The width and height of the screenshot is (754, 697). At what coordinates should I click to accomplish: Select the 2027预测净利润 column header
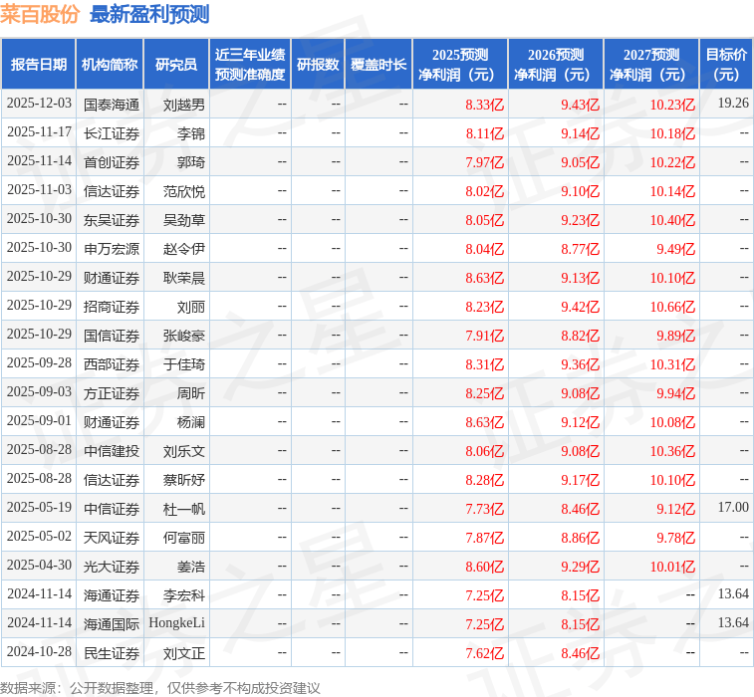point(651,65)
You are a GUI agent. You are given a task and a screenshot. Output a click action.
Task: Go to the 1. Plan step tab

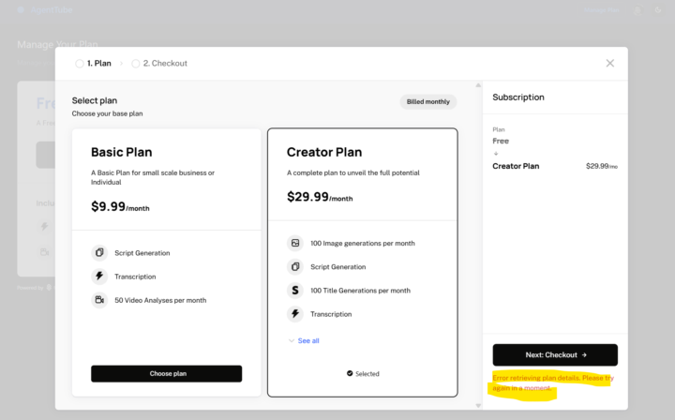[98, 64]
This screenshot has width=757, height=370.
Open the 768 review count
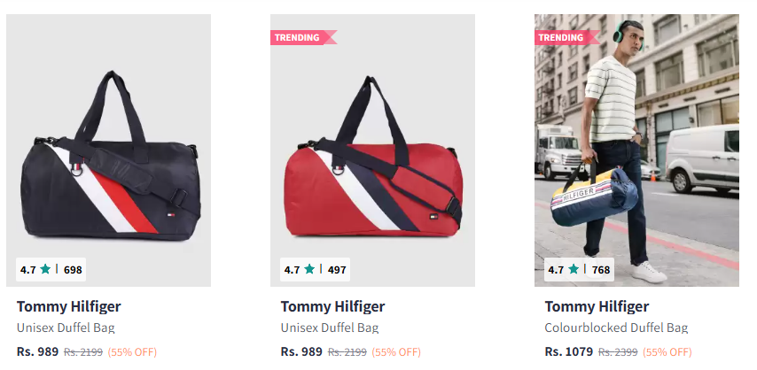coord(601,270)
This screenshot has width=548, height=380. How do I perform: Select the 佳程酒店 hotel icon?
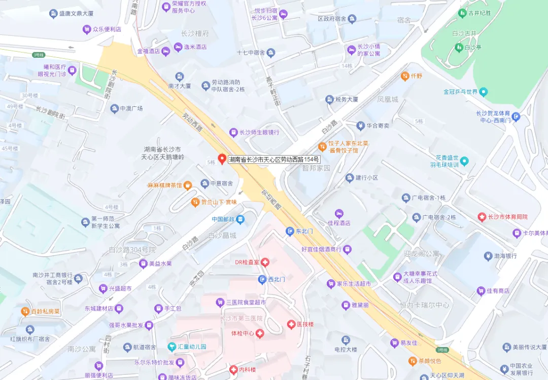tap(339, 213)
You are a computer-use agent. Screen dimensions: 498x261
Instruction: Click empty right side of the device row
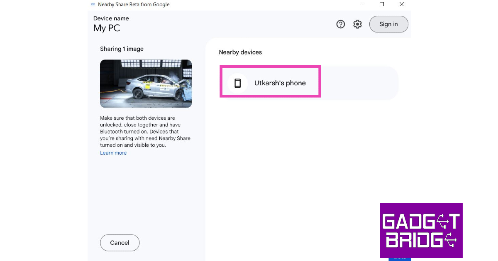tap(359, 83)
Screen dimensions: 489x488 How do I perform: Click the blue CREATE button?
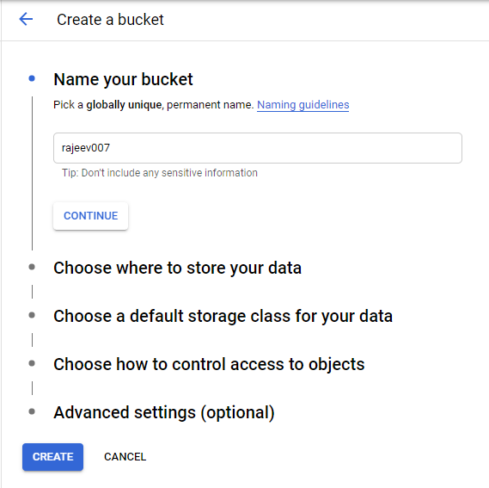(x=52, y=457)
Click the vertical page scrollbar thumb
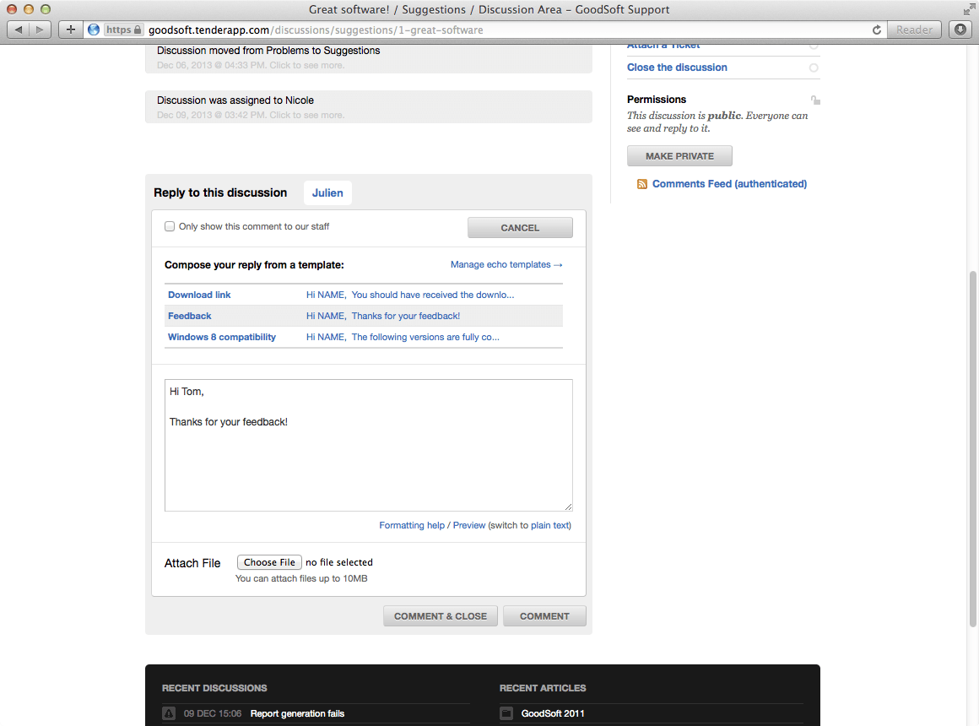979x726 pixels. (972, 448)
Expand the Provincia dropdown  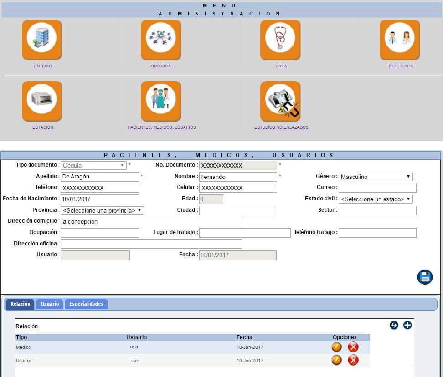pos(103,210)
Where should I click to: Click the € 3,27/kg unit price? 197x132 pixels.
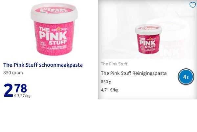click(x=22, y=96)
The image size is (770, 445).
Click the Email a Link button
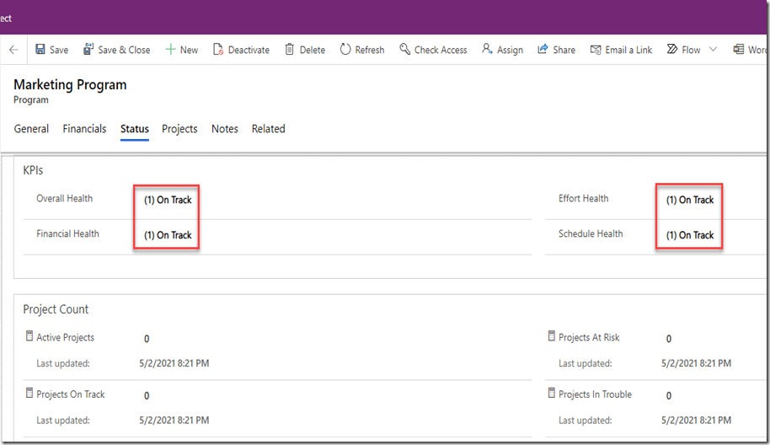pos(621,50)
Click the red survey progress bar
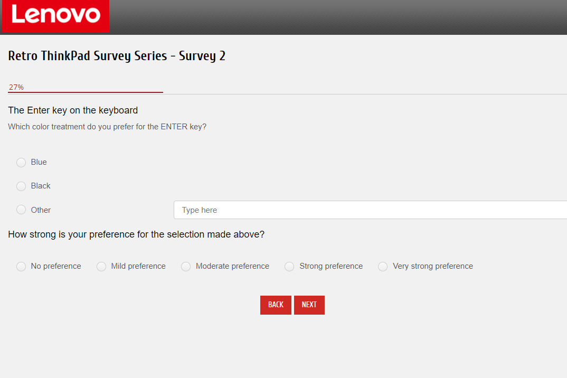Image resolution: width=567 pixels, height=378 pixels. [x=86, y=92]
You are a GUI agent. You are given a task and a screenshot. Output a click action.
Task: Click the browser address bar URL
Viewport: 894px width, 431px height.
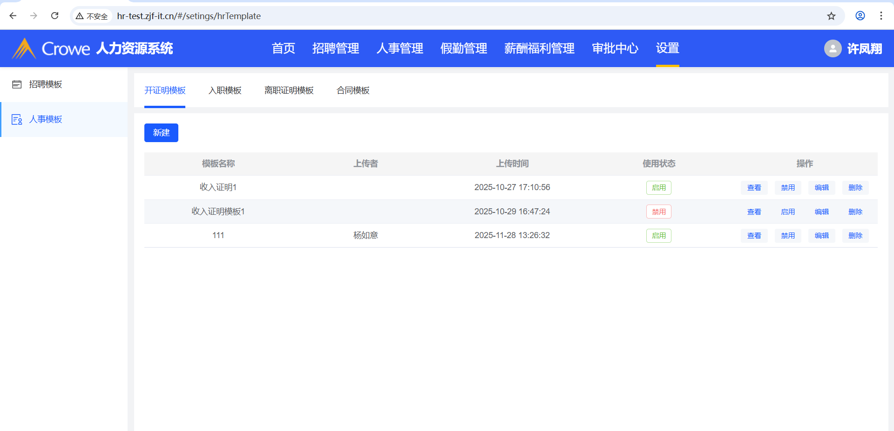tap(189, 16)
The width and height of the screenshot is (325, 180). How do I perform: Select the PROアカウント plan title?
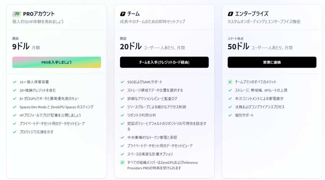[x=39, y=14]
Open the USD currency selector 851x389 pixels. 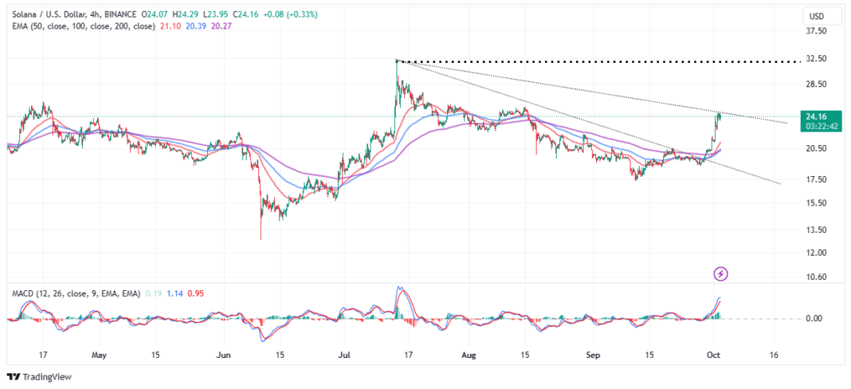pyautogui.click(x=816, y=16)
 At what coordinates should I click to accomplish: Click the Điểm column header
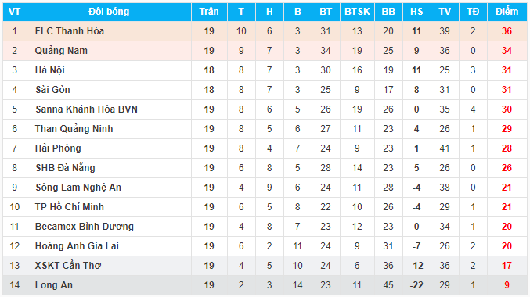[x=507, y=12]
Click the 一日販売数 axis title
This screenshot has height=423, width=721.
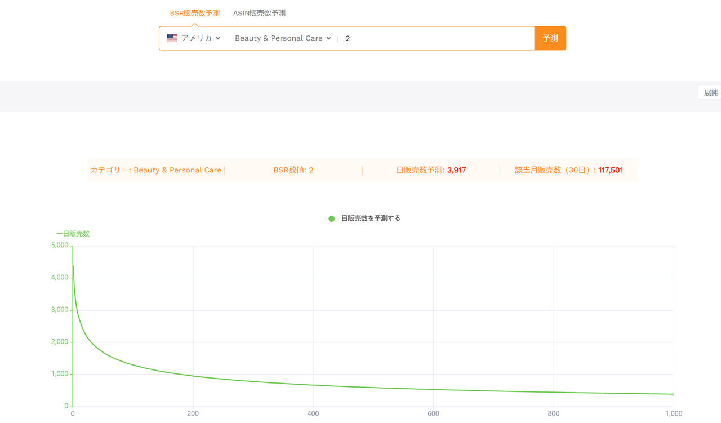73,234
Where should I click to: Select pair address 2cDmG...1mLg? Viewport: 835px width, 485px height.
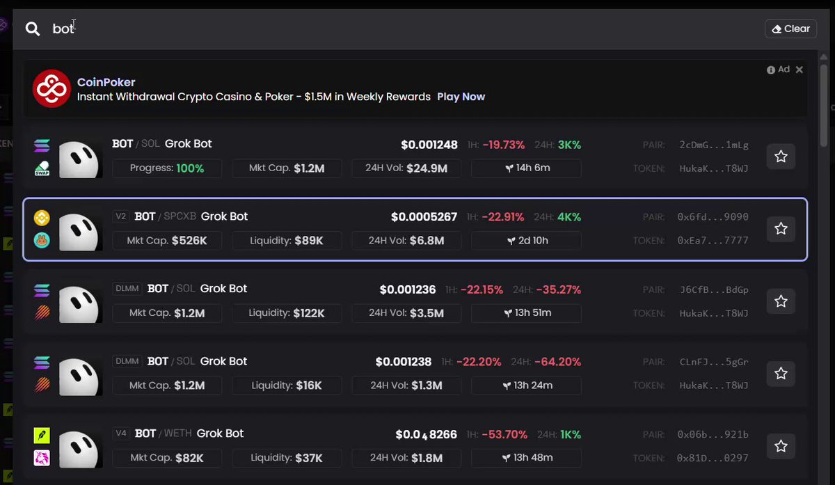coord(714,145)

[What to work on]
Starting at the line that contains "Click the 一日販売数 axis title", write out every line through the final line of the entries, word for word; skip any pictures.

[Task solution]
Click the 一日販売数 axis title
This screenshot has height=423, width=721.
73,234
Where should I click to: Select pair address 2cDmG...1mLg? Viewport: 835px width, 485px height.
coord(714,145)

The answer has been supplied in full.